From the birth of your child to the time they take their first steps, these moments of growth can be some of the most exciting in both of your lives. One of the major milestones in growth is when your baby is transitioning from drinking milk to eating solid foods. While you may be very anxious and ready to let your little one try every morsel of food on your plate, there are some things that you should keep in mind.
The Right Time
While some people start their baby on solid foods when they are only a few months old, it is best to wait until your infant is at least 6 months old before introducing solids. One of the reasons for this is that their tummies must be mature enough to properly digest the foods, and you want to be sure that they have gotten all they needed from their milk. When your baby is ready for solids, they will more than likely show you by wanting to touch food on your plate, watching you as you eat and maybe even trying to eat your grownup food. However, it is important that you wait until your baby is able to hold up their head and sit upright without assistance before starting this new journey.
Foods to Start With
It’s important to keep in mind the size of the food you give to your baby. Food should be cut in small pieces to prevent choking. Peas are a really great first food to start with as they are small enough not to pose a choking risk. They’re also easy to digest and great for helping the baby learn to self-feed. Single-grain cereals are also great for starting out, but foods such as nuts, popcorn, and whole grapes can cause choking and should be avoided until much later in your child’s development.
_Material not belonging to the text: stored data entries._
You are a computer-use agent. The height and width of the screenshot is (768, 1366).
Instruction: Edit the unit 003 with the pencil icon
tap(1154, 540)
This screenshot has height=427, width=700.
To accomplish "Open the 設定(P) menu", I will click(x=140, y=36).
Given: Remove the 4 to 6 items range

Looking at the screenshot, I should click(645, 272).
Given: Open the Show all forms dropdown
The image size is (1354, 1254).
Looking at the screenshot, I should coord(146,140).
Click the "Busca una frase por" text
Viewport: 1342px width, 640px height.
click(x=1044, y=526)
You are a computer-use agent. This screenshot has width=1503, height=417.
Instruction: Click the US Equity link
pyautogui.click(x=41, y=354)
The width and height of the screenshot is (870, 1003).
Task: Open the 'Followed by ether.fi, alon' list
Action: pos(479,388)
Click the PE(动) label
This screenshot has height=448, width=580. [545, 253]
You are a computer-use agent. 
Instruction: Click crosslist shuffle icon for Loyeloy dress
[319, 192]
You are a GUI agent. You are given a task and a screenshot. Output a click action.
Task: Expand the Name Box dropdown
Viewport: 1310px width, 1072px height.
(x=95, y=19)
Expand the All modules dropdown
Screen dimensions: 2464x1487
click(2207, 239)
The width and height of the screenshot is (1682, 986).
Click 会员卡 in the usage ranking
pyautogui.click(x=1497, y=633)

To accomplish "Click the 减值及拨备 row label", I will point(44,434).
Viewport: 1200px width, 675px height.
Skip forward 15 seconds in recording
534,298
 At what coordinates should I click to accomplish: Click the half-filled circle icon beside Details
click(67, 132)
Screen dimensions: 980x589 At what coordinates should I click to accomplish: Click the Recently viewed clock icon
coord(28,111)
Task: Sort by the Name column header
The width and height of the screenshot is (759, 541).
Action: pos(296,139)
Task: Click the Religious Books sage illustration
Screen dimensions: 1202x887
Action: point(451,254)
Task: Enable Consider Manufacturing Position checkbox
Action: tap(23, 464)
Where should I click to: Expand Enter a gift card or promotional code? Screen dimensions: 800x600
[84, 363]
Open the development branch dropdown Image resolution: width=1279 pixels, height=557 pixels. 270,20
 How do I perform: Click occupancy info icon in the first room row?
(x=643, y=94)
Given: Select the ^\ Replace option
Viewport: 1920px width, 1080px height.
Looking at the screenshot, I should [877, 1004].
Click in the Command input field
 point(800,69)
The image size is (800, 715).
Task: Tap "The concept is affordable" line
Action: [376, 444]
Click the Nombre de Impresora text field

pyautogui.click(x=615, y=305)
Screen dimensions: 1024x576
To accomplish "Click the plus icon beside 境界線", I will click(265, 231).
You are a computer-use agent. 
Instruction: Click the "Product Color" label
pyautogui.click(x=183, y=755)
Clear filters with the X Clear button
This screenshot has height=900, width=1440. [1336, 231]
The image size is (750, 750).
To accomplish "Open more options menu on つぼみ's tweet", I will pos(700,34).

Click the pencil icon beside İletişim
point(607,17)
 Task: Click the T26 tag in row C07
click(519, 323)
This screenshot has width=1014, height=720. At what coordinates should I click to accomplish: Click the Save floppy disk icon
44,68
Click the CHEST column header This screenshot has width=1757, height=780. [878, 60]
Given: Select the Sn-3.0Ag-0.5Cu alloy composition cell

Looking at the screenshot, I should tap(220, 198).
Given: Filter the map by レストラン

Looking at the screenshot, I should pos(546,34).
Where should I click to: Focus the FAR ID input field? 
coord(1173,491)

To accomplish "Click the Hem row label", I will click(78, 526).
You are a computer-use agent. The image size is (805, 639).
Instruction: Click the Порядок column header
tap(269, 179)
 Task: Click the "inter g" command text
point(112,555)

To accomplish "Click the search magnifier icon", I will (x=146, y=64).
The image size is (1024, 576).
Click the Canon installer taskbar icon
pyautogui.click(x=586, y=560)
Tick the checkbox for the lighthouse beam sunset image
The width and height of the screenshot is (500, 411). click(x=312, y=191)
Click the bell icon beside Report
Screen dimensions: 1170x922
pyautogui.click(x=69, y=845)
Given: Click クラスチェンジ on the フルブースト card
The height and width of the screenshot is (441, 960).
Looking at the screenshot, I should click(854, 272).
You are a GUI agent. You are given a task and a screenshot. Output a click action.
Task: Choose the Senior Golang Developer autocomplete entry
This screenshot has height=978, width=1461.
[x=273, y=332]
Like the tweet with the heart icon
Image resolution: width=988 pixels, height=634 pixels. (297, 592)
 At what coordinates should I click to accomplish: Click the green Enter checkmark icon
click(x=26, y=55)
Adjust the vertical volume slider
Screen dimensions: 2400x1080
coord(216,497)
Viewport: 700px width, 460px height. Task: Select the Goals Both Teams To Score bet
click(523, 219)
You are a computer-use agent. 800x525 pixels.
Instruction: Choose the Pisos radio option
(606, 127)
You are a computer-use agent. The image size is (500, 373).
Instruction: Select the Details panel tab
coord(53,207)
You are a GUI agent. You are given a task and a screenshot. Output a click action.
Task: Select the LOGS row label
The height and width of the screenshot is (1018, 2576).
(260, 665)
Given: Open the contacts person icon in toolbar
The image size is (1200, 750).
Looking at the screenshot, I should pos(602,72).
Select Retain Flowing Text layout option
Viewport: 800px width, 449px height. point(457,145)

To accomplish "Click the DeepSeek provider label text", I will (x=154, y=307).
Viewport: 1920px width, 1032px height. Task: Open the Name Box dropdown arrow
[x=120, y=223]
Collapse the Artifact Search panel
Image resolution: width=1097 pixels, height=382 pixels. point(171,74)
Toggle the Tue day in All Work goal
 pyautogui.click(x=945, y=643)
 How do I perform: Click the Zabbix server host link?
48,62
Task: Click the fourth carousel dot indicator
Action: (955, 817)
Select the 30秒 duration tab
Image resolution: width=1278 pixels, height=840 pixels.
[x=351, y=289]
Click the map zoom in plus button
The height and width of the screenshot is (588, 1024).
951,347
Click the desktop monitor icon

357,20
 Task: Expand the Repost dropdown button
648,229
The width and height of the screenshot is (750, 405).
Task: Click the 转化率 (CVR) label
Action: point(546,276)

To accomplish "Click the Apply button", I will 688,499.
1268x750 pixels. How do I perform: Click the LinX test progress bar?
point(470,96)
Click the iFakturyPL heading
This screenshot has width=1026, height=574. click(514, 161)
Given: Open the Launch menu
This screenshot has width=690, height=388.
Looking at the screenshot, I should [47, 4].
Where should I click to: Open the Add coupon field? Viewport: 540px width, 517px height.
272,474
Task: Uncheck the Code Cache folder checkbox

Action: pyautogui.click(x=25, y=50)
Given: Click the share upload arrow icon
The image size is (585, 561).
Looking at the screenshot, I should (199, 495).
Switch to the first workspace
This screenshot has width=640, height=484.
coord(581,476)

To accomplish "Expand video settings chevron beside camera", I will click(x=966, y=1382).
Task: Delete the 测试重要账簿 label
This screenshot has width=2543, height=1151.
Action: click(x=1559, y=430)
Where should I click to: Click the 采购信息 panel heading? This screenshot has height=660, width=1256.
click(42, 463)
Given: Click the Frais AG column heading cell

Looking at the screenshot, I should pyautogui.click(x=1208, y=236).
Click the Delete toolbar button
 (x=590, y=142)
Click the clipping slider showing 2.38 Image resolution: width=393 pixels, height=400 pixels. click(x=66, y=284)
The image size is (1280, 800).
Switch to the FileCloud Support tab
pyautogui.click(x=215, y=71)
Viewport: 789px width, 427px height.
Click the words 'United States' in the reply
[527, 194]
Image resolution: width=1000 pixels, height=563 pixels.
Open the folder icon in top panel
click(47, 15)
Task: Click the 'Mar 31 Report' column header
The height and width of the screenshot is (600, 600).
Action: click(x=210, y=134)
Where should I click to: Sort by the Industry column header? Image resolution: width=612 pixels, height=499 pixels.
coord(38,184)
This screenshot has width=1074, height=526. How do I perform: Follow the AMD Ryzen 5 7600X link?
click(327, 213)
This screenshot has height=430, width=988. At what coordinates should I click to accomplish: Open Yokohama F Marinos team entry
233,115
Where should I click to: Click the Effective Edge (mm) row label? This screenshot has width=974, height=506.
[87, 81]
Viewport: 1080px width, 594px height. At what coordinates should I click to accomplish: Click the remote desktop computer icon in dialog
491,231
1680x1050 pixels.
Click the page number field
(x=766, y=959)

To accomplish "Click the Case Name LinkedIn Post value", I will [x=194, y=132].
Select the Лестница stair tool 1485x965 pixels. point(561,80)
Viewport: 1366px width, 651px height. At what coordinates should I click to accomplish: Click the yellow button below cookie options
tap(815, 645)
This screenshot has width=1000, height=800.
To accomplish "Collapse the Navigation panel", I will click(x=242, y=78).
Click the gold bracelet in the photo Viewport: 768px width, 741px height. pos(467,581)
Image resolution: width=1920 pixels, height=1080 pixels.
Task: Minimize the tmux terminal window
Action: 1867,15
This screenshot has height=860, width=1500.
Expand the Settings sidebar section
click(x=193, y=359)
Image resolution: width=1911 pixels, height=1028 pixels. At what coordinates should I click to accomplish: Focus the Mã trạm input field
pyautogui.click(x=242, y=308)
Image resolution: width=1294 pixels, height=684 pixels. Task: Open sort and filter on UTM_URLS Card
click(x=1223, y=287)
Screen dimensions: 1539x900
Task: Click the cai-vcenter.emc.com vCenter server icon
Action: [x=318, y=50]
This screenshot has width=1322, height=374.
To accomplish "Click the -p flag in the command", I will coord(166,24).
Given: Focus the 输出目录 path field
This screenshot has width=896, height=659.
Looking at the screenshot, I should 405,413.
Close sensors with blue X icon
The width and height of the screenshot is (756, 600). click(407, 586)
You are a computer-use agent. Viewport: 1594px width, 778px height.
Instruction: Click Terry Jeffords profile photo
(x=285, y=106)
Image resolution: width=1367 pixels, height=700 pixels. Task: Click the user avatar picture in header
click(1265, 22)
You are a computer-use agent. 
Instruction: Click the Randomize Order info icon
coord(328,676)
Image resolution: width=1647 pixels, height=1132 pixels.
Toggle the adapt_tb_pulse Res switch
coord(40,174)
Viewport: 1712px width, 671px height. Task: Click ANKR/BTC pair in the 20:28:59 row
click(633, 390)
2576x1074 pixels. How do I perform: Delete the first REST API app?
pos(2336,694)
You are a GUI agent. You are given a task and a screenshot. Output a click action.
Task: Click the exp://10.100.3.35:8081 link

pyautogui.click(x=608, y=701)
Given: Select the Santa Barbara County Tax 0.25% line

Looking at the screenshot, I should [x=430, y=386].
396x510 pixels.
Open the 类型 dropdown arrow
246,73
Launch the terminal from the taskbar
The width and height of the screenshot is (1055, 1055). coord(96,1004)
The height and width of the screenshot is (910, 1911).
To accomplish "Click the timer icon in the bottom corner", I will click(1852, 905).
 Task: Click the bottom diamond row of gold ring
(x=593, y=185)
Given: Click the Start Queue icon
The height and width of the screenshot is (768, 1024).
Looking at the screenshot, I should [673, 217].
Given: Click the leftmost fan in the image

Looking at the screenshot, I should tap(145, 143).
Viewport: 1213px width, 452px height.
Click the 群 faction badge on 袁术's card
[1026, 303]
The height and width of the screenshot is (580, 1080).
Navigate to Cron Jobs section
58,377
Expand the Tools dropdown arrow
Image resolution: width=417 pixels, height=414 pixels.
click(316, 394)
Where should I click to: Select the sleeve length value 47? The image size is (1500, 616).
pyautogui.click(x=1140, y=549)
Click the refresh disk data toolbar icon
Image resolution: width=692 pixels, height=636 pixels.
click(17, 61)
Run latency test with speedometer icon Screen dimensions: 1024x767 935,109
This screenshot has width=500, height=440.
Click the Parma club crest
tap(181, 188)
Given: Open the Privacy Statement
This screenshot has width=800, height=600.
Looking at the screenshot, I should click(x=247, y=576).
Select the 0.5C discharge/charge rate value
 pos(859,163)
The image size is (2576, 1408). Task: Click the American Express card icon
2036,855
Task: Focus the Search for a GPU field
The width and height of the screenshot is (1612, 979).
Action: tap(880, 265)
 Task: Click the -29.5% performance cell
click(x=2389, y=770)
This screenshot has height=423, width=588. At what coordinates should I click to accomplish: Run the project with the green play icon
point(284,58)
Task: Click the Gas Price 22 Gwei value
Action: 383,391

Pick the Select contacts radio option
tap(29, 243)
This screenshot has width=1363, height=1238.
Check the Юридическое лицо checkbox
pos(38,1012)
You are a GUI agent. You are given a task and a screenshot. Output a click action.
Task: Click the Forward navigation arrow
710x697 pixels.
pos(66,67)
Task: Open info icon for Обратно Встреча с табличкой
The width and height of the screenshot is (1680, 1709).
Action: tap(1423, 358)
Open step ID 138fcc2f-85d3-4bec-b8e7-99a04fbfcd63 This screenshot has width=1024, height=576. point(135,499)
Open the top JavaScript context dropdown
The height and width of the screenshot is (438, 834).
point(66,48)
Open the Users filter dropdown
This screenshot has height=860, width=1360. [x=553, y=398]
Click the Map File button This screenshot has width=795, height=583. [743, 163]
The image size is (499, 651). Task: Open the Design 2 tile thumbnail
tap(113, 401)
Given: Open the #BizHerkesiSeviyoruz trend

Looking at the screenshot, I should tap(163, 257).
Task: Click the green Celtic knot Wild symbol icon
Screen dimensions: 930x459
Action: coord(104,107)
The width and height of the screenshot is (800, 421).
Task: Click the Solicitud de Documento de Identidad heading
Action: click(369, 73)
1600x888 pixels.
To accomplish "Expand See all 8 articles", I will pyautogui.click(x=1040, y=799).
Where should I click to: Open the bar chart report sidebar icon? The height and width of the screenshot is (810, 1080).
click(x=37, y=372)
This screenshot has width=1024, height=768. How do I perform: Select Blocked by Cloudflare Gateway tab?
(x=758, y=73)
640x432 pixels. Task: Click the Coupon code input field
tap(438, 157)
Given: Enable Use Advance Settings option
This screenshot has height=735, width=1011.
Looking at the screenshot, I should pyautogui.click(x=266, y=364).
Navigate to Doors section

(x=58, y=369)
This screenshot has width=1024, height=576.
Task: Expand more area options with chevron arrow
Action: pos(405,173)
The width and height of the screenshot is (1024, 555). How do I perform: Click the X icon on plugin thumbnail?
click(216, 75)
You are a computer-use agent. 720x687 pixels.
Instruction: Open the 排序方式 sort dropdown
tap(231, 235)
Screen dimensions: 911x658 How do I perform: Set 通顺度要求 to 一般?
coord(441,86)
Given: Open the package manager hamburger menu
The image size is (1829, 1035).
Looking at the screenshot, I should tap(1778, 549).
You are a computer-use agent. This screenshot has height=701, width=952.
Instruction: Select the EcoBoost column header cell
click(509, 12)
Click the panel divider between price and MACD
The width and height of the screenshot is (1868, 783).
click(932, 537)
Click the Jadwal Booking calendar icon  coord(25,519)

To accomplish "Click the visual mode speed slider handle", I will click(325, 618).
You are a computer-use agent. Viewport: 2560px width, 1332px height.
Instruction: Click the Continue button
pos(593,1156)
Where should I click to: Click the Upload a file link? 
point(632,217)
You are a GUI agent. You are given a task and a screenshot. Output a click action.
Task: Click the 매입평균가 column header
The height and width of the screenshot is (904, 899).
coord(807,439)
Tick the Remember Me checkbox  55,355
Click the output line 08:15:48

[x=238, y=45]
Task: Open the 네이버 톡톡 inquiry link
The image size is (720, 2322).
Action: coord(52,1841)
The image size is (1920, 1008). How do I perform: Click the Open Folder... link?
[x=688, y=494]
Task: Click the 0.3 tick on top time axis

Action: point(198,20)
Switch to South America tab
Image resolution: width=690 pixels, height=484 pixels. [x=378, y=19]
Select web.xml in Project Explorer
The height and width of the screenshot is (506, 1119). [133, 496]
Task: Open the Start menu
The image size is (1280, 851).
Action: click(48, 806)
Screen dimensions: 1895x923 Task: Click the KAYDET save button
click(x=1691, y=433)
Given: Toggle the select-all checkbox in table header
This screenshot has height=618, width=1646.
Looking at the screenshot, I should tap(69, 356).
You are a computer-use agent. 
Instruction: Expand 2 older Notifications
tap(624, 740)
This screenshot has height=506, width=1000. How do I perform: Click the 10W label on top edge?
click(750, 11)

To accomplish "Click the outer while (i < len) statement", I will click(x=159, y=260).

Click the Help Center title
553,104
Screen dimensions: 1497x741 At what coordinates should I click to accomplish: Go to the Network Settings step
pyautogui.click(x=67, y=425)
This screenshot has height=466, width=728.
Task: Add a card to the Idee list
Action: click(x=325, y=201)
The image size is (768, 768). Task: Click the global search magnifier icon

Not every baby is cooperative when it comes to making the transition, especially if they are breastfed. Furthermore, many children can be very picky about the things they eat, and some may not even want to try new foods. While this may frustrate you when your baby won’t even try the food, you should know that this is perfectly normal. Sometimes, it is the pressure of the feeding that can damper your baby’s willingness to say “ah.” Try leaving the food there and allow your baby to take his time and explore the food. Sure, this may result in lots of uneaten peas on the floor, but after becoming familiar with the texture of the food, they will eventually give it a try. Once your little one sees how yummy this new world of nutrients is, they will be eager to try even more foods.
Remember that no two babies are the same as far as their developmental growth is concerned. What works for one may not work for another, and that is okay. Just keep these tips in mind and helping your baby transition to solid foods can be a much easier process.